TO BE DONE: In the records below, copy out verbatim everything from the line containing "Where should I" down to the line containing "[x=794, y=91]", and output nothing else.

--- SOURCE RECORDS ---

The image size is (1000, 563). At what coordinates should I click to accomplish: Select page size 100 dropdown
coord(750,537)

---
--- SOURCE RECORDS ---

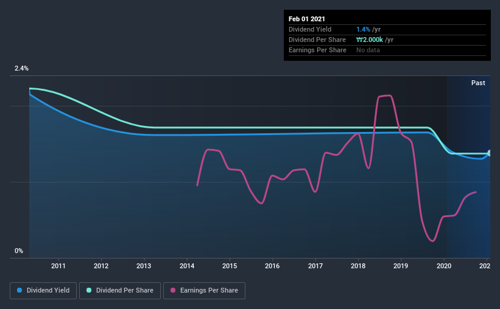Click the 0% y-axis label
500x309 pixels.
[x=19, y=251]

---
--- SOURCE RECORDS ---

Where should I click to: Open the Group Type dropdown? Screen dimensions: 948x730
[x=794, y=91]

---

CORRECT OUTPUT:
Where should I click to: Open the Group Type dropdown? Screen dimensions: 948x730
[x=794, y=91]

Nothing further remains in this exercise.